SOURCE INFORMATION =
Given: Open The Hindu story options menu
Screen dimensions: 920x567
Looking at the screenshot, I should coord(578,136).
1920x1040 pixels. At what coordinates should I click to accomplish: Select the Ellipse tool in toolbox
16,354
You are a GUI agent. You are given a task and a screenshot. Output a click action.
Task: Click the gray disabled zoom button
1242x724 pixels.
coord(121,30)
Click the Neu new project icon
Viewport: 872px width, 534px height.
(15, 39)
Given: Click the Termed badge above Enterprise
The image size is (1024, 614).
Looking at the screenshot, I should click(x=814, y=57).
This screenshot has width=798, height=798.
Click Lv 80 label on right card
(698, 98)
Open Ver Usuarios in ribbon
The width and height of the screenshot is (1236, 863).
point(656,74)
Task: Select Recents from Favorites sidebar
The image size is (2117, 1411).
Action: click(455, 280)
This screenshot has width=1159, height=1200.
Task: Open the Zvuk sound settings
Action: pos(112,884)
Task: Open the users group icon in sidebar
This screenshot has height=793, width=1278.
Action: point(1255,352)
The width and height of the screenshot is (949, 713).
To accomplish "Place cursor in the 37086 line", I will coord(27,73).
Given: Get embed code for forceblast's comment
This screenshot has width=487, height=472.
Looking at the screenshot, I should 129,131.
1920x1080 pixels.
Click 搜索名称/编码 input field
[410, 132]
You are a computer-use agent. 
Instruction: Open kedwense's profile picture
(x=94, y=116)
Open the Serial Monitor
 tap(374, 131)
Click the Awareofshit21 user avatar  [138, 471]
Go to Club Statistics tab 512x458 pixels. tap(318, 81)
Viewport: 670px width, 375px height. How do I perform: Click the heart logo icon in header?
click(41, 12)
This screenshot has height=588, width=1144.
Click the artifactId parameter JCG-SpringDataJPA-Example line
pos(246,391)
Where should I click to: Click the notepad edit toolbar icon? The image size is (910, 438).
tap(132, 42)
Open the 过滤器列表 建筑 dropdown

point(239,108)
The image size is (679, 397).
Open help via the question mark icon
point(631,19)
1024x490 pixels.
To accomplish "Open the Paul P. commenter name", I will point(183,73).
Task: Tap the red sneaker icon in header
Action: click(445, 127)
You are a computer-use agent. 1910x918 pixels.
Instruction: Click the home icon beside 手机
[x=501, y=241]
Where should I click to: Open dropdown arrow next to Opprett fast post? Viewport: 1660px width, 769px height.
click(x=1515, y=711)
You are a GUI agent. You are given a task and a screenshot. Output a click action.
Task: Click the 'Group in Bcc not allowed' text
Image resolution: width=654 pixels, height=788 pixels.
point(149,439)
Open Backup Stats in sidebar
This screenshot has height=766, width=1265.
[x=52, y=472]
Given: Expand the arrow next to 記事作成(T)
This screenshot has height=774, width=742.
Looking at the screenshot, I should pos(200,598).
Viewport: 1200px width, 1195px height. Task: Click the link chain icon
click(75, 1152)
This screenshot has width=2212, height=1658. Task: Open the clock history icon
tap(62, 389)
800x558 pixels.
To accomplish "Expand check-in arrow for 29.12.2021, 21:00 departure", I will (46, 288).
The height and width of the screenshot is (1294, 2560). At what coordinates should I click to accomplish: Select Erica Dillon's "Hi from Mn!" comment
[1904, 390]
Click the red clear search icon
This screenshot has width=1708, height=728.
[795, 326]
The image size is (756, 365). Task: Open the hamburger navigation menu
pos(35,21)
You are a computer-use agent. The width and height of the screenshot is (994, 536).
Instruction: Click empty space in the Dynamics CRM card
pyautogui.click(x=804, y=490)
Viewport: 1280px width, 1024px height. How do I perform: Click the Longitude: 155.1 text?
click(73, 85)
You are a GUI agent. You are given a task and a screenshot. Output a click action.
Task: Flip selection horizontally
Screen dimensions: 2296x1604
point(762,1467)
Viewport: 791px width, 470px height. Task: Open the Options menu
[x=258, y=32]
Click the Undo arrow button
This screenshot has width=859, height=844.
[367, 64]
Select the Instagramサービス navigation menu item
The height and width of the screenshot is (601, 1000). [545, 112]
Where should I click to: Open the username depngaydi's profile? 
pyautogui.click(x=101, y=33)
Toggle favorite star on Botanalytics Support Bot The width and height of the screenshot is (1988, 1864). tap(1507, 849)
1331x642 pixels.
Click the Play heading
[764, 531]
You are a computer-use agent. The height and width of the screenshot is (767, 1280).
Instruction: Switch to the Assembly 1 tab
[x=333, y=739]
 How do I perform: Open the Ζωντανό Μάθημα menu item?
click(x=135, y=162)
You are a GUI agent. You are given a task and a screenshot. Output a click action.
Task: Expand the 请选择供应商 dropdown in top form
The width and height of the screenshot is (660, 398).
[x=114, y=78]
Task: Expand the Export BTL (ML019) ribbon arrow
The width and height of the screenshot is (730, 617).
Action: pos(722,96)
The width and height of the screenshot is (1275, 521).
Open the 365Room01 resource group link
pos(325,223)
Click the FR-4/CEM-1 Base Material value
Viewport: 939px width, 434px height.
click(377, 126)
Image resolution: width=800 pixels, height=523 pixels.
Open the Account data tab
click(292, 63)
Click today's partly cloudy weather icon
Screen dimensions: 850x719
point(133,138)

EXERCISE OBJECTIVE = Your task is to copy every entry above, exactly as written.

FINISHED TASK =
Given: Open The Hindu story options menu
Screen dimensions: 920x567
Looking at the screenshot, I should coord(578,136).
1920x1040 pixels. At what coordinates should I click to accomplish: Select the Ellipse tool in toolbox
16,354
You are a GUI agent. You are given a task and a screenshot. Output a click action.
Task: Click the gray disabled zoom button
1242x724 pixels.
coord(121,30)
Click the Neu new project icon
Viewport: 872px width, 534px height.
(15, 39)
Given: Click the Termed badge above Enterprise
The image size is (1024, 614).
Looking at the screenshot, I should click(x=814, y=57).
This screenshot has width=798, height=798.
Click Lv 80 label on right card
(698, 98)
Open Ver Usuarios in ribbon
The width and height of the screenshot is (1236, 863).
point(656,74)
Task: Select Recents from Favorites sidebar
The image size is (2117, 1411).
Action: click(455, 280)
This screenshot has width=1159, height=1200.
Task: Open the Zvuk sound settings
Action: pos(112,884)
Task: Open the users group icon in sidebar
This screenshot has height=793, width=1278.
Action: point(1255,352)
The width and height of the screenshot is (949, 713).
To accomplish "Place cursor in the 37086 line", I will coord(27,73).
Given: Get embed code for forceblast's comment
This screenshot has width=487, height=472.
Looking at the screenshot, I should 129,131.
1920x1080 pixels.
Click 搜索名称/编码 input field
[410, 132]
You are a computer-use agent. 
Instruction: Open kedwense's profile picture
(x=94, y=116)
Open the Serial Monitor
 tap(374, 131)
Click the Awareofshit21 user avatar  [138, 471]
Go to Club Statistics tab 512x458 pixels. tap(318, 81)
Viewport: 670px width, 375px height. How do I perform: Click the heart logo icon in header?
click(41, 12)
This screenshot has height=588, width=1144.
Click the artifactId parameter JCG-SpringDataJPA-Example line
pos(246,391)
Where should I click to: Click the notepad edit toolbar icon? The image size is (910, 438).
tap(132, 42)
Open the 过滤器列表 建筑 dropdown

point(239,108)
The image size is (679, 397).
Open help via the question mark icon
point(631,19)
1024x490 pixels.
To accomplish "Open the Paul P. commenter name", I will point(183,73).
Task: Tap the red sneaker icon in header
Action: click(445, 127)
You are a computer-use agent. 1910x918 pixels.
Instruction: Click the home icon beside 手机
[x=501, y=241]
Where should I click to: Open dropdown arrow next to Opprett fast post? Viewport: 1660px width, 769px height.
click(x=1515, y=711)
You are a GUI agent. You are given a task and a screenshot. Output a click action.
Task: Click the 'Group in Bcc not allowed' text
Image resolution: width=654 pixels, height=788 pixels.
point(149,439)
Open Backup Stats in sidebar
This screenshot has height=766, width=1265.
[x=52, y=472]
Given: Expand the arrow next to 記事作成(T)
This screenshot has height=774, width=742.
Looking at the screenshot, I should pos(200,598).
Viewport: 1200px width, 1195px height. Task: Click the link chain icon
click(75, 1152)
This screenshot has width=2212, height=1658. Task: Open the clock history icon
tap(62, 389)
800x558 pixels.
To accomplish "Expand check-in arrow for 29.12.2021, 21:00 departure", I will (46, 288).
The height and width of the screenshot is (1294, 2560). At what coordinates should I click to accomplish: Select Erica Dillon's "Hi from Mn!" comment
[1904, 390]
Click the red clear search icon
This screenshot has width=1708, height=728.
[795, 326]
The image size is (756, 365). Task: Open the hamburger navigation menu
pos(35,21)
You are a computer-use agent. The width and height of the screenshot is (994, 536).
Instruction: Click empty space in the Dynamics CRM card
pyautogui.click(x=804, y=490)
Viewport: 1280px width, 1024px height. How do I perform: Click the Longitude: 155.1 text?
click(73, 85)
You are a GUI agent. You are given a task and a screenshot. Output a click action.
Task: Flip selection horizontally
Screen dimensions: 2296x1604
point(762,1467)
Viewport: 791px width, 470px height. Task: Open the Options menu
[x=258, y=32]
Click the Undo arrow button
This screenshot has width=859, height=844.
[367, 64]
Select the Instagramサービス navigation menu item
The height and width of the screenshot is (601, 1000). [545, 112]
Where should I click to: Open the username depngaydi's profile? 
pyautogui.click(x=101, y=33)
Toggle favorite star on Botanalytics Support Bot The width and height of the screenshot is (1988, 1864). tap(1507, 849)
1331x642 pixels.
Click the Play heading
[764, 531]
You are a computer-use agent. The height and width of the screenshot is (767, 1280).
Instruction: Switch to the Assembly 1 tab
[x=333, y=739]
 How do I perform: Open the Ζωντανό Μάθημα menu item?
click(x=135, y=162)
You are a GUI agent. You are given a task and a screenshot. Output a click action.
Task: Expand the 请选择供应商 dropdown in top form
The width and height of the screenshot is (660, 398).
[x=114, y=78]
Task: Expand the Export BTL (ML019) ribbon arrow
The width and height of the screenshot is (730, 617).
Action: pos(722,96)
The width and height of the screenshot is (1275, 521).
Open the 365Room01 resource group link
pos(325,223)
Click the FR-4/CEM-1 Base Material value
Viewport: 939px width, 434px height.
click(377, 126)
Image resolution: width=800 pixels, height=523 pixels.
Open the Account data tab
click(292, 63)
Click today's partly cloudy weather icon
Screen dimensions: 850x719
point(133,138)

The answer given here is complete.